Pixel coordinate grounding data
- - - - -

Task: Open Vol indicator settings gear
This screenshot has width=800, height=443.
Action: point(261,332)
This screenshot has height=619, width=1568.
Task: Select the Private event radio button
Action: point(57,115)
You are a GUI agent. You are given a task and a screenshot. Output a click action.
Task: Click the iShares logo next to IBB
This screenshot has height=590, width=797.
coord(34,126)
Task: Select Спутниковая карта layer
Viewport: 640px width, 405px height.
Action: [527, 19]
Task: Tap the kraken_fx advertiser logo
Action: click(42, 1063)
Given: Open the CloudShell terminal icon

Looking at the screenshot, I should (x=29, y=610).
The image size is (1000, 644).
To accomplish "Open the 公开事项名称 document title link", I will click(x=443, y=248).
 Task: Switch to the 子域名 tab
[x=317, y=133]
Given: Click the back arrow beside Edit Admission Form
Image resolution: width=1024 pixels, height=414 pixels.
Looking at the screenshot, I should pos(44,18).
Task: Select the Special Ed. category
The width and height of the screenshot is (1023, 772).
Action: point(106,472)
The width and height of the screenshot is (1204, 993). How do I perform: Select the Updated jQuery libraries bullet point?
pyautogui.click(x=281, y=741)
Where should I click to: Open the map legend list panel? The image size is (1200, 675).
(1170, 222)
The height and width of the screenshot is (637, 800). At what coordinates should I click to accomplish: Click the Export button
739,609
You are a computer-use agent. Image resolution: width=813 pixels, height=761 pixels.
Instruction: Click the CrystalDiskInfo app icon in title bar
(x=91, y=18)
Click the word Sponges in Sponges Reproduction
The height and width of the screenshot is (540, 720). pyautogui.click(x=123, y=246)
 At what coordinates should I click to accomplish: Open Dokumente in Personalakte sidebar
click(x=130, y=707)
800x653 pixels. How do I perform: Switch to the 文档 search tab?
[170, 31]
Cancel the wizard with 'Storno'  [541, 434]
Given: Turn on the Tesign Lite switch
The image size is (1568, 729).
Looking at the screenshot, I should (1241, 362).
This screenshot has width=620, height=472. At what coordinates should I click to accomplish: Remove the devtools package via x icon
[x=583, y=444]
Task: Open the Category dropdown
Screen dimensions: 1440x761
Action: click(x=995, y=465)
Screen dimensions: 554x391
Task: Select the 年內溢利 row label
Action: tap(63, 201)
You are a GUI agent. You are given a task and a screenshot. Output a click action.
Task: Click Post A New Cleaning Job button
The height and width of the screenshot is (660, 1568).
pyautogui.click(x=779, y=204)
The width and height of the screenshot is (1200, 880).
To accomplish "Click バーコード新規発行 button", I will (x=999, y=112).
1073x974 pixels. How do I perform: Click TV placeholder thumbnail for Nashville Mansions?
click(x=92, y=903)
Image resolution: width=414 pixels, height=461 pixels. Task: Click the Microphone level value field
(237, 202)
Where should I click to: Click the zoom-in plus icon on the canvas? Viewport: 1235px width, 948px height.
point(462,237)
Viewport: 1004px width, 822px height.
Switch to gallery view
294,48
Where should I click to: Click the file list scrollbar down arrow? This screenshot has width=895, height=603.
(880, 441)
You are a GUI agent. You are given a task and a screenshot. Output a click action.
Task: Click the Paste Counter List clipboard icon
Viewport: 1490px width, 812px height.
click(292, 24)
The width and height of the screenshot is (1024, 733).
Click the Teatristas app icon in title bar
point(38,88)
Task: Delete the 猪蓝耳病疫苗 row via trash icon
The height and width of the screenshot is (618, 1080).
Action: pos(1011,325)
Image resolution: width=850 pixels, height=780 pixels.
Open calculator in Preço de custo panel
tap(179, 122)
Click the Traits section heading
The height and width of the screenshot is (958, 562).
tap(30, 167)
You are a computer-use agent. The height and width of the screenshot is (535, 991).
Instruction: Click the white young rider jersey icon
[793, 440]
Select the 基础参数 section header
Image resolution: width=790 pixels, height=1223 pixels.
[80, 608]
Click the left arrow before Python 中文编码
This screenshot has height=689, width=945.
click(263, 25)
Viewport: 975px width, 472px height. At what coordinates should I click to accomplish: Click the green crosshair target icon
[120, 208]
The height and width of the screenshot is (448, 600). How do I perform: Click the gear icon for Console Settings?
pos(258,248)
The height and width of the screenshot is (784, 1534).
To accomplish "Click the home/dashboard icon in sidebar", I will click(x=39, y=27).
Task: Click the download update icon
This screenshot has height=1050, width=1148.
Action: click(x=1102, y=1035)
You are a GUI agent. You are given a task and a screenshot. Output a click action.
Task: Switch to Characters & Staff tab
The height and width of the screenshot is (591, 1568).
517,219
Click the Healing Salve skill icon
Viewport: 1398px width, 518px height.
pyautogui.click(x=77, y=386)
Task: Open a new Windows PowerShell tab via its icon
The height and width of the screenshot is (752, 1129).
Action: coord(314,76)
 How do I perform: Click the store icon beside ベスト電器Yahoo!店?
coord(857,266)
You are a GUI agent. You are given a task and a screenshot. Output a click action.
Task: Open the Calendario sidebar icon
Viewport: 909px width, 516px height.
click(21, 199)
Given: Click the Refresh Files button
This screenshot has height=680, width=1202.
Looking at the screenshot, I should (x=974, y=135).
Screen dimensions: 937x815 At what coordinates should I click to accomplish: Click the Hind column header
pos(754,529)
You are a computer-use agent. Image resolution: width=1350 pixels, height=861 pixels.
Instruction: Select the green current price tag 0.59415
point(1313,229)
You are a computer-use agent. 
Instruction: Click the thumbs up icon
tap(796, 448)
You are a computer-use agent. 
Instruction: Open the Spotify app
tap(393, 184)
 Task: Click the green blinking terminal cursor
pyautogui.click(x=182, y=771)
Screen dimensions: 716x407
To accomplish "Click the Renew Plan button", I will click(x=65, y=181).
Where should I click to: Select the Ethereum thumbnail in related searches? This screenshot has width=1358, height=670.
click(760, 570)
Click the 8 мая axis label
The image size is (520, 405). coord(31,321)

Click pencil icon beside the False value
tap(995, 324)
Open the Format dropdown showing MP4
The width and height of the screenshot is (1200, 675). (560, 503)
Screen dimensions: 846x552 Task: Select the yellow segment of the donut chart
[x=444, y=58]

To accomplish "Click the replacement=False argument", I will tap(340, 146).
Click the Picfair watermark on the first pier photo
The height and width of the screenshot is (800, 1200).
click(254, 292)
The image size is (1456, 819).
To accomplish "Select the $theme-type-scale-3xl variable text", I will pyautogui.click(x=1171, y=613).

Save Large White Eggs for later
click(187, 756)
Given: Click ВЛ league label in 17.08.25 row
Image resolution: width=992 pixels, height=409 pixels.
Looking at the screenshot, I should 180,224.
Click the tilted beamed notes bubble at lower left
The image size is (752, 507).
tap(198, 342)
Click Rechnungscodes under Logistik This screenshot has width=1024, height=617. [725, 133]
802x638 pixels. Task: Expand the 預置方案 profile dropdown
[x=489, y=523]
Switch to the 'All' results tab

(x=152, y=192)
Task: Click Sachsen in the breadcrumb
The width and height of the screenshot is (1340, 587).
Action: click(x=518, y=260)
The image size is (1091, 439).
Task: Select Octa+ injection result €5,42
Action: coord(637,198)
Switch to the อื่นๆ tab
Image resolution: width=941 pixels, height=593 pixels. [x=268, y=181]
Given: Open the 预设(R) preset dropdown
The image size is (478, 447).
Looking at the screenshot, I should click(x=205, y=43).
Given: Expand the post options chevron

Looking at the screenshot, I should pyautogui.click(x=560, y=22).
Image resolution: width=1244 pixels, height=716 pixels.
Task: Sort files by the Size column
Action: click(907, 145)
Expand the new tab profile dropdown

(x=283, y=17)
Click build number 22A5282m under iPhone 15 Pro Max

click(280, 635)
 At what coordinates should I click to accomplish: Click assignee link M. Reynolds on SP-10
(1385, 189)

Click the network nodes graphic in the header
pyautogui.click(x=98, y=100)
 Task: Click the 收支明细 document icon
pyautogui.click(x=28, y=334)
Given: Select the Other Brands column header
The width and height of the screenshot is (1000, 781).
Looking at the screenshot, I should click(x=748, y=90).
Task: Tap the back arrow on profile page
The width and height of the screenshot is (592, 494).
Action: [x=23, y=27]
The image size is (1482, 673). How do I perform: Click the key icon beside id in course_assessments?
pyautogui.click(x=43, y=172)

- - - - -

Activity -
All that is wanted is an exact copy of the lines above from the one with "You are a computer-use agent. Image resolution: width=813" through the one with "Given: Turn on the Tesign Lite switch", with both ends included.

Solved problem -
You are a computer-use agent. Image resolution: width=813 pixels, height=761 pixels.
Instruction: Click the CrystalDiskInfo app icon in title bar
(x=91, y=18)
Click the word Sponges in Sponges Reproduction
The height and width of the screenshot is (540, 720). pyautogui.click(x=123, y=246)
 At what coordinates should I click to accomplish: Open Dokumente in Personalakte sidebar
click(x=130, y=707)
800x653 pixels. How do I perform: Switch to the 文档 search tab?
[170, 31]
Cancel the wizard with 'Storno'  [541, 434]
Given: Turn on the Tesign Lite switch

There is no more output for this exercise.